Call it a poor decision, or putting the cart before the horse, the decision to increase the daily sustenance allowance by 100 percent, without increasing the budget, has not gone well for civil servants.
If the idea of increasing the allowance was to meet the cost of being away from home on official duty, it has served the purpose. Cost of living has increased. With Nu 500, one cannot even rent a decent hotel in almost all the towns in the country. It would be difficult for an official on tour to meet his daily expenses, get a decent place to sleep and three meals even with the increased amount.
But if the idea is to motivate people to travel and enhance service delivery, it has not helped. Government agencies have started cutting down on travel as they run out of budget. Some, who feel travel is important for their job, are dipping into other budgets. With or without budget, if a duty involves travelling, like the forester who has to patrol the forest to contain illegal logging, their presence in the jungle is important.
But the decision to improve the raise before the increase in budget, even if not intended, has shaken officials, especially those who have control over travel and allowance. They are forced to manage with whatever they have.
From a positive perspective, tightening the kera for the lack of budget has come as a good test for government agencies. Can we manage? The bigger test is can we control unnecessary travel and therefore unnecessary cost to government coffers?
What’s sure is that there won’t be many table tours this financial year. Travel will be scrutinised and prioritised. The little budget they have will have to be spent on travel that cannot be compromised. Some are already doing it.
It is an open secret that a lot of money is wasted on tours and travels that can be avoided without hampering services. When an agency has budget in excess, tours are created so that the budget is not reflected as unspent and returned to the government.
There is also a misconception that the so-called TA/DA is an opportunity to save money. It is to cover basic cost while on official duty from the place of work. The amount should be able to cover this, because the implication is not so much the travel but the necessity. The wrong people should not make the wrong trips for the wrong reasons.
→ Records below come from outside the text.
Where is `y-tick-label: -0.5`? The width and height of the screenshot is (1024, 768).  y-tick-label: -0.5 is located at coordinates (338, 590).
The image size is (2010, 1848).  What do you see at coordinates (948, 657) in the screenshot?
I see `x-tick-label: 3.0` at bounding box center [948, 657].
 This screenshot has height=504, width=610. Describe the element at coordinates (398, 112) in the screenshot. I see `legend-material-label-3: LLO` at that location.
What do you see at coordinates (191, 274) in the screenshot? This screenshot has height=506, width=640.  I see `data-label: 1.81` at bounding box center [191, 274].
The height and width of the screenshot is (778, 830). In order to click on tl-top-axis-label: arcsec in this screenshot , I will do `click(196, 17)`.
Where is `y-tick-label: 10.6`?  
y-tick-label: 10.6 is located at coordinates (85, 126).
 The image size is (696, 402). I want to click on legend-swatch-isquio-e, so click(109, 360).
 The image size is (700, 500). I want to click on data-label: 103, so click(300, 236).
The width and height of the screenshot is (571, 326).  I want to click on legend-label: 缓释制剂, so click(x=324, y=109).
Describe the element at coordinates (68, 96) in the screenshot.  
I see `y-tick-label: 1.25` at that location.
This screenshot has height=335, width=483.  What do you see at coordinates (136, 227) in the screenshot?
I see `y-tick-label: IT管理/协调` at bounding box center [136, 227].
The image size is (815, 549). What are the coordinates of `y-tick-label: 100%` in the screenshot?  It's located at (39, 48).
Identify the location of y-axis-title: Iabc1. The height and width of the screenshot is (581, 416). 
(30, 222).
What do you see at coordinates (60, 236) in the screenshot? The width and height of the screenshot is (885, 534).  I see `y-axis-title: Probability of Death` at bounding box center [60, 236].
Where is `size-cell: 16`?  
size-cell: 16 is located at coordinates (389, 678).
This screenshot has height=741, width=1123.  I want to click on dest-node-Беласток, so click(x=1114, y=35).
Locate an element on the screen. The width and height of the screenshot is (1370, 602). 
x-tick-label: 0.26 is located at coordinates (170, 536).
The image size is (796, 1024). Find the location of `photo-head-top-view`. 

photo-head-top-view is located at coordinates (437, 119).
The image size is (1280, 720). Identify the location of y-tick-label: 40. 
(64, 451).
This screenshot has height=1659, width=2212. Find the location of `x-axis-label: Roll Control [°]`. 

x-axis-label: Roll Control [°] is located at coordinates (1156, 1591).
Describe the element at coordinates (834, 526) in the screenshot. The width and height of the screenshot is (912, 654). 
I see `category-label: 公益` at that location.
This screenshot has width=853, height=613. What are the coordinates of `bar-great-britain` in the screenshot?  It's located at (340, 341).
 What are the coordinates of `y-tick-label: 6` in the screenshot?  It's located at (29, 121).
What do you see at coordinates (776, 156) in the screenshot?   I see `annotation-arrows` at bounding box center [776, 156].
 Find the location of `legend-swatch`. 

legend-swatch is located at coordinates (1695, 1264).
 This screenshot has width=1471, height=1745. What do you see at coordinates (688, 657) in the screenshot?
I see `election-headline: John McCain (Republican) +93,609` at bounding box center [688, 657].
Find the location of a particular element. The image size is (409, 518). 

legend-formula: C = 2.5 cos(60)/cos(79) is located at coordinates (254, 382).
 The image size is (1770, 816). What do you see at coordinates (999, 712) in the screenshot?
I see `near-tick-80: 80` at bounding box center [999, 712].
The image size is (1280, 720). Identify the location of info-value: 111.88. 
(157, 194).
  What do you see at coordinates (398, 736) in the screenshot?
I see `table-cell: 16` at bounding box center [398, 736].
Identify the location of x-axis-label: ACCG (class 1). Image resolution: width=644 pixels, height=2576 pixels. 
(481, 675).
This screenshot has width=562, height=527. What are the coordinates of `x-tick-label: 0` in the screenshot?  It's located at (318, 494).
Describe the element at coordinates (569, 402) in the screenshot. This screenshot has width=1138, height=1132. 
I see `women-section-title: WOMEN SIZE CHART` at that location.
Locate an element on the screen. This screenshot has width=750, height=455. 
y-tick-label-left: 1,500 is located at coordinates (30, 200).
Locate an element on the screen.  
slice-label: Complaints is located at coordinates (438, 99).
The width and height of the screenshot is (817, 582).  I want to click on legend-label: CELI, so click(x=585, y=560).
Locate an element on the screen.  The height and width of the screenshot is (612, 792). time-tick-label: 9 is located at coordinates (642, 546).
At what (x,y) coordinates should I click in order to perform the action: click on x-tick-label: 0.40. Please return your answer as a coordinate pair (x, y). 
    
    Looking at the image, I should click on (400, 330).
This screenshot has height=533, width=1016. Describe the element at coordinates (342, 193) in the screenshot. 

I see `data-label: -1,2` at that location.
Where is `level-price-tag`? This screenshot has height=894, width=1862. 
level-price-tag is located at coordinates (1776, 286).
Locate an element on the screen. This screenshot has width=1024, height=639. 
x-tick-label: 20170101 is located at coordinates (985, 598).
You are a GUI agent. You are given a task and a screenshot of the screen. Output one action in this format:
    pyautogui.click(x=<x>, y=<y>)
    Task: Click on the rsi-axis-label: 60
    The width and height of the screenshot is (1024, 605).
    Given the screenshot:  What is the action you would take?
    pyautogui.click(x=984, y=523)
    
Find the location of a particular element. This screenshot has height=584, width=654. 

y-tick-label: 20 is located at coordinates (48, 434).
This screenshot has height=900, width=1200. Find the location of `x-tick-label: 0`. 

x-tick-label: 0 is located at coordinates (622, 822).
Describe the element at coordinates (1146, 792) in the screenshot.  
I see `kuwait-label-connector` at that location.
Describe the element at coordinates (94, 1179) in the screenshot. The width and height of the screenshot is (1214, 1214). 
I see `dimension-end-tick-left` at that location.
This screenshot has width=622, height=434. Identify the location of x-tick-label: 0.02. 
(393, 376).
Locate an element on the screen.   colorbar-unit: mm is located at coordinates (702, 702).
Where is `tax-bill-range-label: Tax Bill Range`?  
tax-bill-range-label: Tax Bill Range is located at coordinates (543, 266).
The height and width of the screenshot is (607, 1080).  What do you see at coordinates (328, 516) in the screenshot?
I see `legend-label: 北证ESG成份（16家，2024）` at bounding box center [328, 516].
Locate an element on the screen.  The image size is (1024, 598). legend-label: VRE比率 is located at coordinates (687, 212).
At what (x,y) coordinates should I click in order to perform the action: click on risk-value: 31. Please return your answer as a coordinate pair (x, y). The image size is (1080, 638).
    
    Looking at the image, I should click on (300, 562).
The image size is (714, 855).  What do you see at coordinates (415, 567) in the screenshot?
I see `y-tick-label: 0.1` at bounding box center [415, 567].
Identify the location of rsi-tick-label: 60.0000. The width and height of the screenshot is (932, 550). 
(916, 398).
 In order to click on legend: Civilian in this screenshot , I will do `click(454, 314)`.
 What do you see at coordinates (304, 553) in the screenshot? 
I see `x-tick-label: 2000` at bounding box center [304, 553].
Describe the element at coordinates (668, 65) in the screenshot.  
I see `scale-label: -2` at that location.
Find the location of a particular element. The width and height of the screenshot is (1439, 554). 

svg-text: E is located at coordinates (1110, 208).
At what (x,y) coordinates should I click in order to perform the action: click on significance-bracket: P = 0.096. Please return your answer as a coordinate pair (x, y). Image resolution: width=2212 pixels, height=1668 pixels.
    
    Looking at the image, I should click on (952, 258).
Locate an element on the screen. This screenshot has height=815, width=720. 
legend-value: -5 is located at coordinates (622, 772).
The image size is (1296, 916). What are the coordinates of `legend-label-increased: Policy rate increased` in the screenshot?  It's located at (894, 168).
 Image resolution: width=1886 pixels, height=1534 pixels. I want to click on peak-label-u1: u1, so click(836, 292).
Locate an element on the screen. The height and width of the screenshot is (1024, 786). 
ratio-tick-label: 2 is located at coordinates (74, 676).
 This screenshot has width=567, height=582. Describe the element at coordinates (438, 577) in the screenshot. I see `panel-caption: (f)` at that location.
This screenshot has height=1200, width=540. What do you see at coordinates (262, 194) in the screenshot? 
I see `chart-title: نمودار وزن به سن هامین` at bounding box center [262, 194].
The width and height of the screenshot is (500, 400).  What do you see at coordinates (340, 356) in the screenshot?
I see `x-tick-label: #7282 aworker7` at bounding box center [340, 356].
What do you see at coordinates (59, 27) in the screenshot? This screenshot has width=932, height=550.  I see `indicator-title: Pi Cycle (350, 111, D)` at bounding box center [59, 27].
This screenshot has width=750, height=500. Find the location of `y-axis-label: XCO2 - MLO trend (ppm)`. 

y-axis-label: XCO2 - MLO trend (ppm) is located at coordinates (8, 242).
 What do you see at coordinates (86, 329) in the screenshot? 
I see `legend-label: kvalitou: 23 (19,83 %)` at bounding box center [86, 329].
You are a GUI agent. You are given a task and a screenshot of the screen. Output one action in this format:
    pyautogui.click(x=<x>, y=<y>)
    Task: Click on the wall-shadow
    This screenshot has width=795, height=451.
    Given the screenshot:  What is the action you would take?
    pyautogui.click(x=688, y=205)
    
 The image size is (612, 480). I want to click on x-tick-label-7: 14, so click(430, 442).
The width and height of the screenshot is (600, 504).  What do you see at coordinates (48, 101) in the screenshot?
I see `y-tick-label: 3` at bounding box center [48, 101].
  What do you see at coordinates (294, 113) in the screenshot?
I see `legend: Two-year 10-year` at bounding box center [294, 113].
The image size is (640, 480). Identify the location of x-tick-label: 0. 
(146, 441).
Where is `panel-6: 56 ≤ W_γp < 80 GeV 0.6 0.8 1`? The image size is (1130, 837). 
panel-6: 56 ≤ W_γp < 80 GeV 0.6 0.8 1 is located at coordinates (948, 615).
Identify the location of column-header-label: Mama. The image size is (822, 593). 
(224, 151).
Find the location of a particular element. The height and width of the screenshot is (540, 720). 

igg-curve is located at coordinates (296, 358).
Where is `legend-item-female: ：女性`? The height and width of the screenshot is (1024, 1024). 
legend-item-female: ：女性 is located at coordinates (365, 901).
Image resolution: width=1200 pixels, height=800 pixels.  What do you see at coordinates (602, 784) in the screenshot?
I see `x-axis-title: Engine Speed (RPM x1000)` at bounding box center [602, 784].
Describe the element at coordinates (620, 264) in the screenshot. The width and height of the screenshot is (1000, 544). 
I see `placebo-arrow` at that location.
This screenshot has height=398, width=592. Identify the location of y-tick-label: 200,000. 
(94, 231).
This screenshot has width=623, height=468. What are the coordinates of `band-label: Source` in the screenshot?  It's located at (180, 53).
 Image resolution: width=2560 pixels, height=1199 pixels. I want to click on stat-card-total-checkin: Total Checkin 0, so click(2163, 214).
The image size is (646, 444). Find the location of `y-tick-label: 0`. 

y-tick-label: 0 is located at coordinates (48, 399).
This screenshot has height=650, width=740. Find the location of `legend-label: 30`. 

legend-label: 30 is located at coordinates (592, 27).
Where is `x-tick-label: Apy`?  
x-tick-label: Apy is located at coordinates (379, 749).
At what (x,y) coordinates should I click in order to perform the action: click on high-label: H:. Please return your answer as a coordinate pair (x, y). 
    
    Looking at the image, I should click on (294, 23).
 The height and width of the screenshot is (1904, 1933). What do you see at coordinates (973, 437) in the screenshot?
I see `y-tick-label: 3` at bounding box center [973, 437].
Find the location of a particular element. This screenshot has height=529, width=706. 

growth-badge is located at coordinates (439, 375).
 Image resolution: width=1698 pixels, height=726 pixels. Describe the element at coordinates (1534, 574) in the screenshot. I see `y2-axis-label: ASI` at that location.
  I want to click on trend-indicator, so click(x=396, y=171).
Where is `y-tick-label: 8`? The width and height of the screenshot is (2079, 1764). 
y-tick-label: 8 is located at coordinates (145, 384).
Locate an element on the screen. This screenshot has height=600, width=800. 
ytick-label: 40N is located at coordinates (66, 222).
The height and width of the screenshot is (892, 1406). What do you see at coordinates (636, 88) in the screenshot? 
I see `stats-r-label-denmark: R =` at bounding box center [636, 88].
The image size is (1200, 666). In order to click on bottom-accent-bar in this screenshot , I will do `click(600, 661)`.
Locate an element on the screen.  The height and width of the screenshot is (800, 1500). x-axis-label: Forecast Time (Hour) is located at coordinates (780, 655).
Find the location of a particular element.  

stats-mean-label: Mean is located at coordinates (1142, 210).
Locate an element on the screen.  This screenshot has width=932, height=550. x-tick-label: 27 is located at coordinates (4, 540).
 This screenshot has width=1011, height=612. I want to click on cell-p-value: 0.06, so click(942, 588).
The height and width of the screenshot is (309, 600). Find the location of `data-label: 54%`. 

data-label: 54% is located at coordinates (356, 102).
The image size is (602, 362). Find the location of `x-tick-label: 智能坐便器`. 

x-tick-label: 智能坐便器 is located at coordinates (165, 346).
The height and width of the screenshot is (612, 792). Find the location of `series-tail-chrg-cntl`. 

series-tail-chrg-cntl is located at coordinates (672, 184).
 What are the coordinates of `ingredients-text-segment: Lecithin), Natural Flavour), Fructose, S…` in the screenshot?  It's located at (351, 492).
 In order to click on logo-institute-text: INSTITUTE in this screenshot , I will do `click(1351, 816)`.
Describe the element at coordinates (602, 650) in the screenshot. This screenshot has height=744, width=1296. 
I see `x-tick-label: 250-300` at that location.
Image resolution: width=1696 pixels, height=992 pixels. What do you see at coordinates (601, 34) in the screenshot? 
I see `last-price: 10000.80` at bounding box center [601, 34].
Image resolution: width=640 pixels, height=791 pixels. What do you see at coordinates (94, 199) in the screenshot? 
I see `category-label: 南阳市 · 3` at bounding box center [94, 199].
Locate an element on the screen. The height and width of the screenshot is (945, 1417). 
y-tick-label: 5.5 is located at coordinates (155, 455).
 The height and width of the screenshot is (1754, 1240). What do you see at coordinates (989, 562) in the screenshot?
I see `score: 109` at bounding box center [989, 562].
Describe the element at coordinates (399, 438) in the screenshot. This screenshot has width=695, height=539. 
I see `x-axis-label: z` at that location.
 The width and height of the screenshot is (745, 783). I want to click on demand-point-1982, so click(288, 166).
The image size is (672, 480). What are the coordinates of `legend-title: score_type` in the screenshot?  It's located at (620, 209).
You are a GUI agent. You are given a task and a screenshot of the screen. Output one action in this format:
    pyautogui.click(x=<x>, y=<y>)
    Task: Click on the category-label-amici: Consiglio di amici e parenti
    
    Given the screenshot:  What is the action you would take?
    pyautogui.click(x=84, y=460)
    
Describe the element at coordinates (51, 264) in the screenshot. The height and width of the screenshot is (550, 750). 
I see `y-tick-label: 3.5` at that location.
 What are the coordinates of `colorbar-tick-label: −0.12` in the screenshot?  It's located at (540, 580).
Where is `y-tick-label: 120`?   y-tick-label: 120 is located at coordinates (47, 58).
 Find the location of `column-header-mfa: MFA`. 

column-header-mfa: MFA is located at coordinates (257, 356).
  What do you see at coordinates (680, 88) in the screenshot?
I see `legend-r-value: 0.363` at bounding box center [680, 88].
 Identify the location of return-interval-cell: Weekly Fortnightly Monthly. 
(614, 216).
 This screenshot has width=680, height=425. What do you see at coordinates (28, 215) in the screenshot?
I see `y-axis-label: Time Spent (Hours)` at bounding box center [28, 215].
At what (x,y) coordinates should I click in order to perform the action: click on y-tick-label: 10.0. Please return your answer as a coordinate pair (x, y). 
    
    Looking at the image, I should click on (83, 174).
What we can take from the current paradox is that we can actually cut cost. We need not sacrifice porter and pony claims totally, like one dzongkhag did, but can scrutinise the claims. Travel distance has become shorter, with almost every gewog now connected with roads. Why should we pay separate mileage for four officials travelling in one car? Why has the official days of travelling from Thimphu to Gasa not changed, when the latter is connected by road and takes only one day to reach.
As agencies adjust the limited budget, it could lead to something good for the cash-strapped government, if looked at from a positive angle.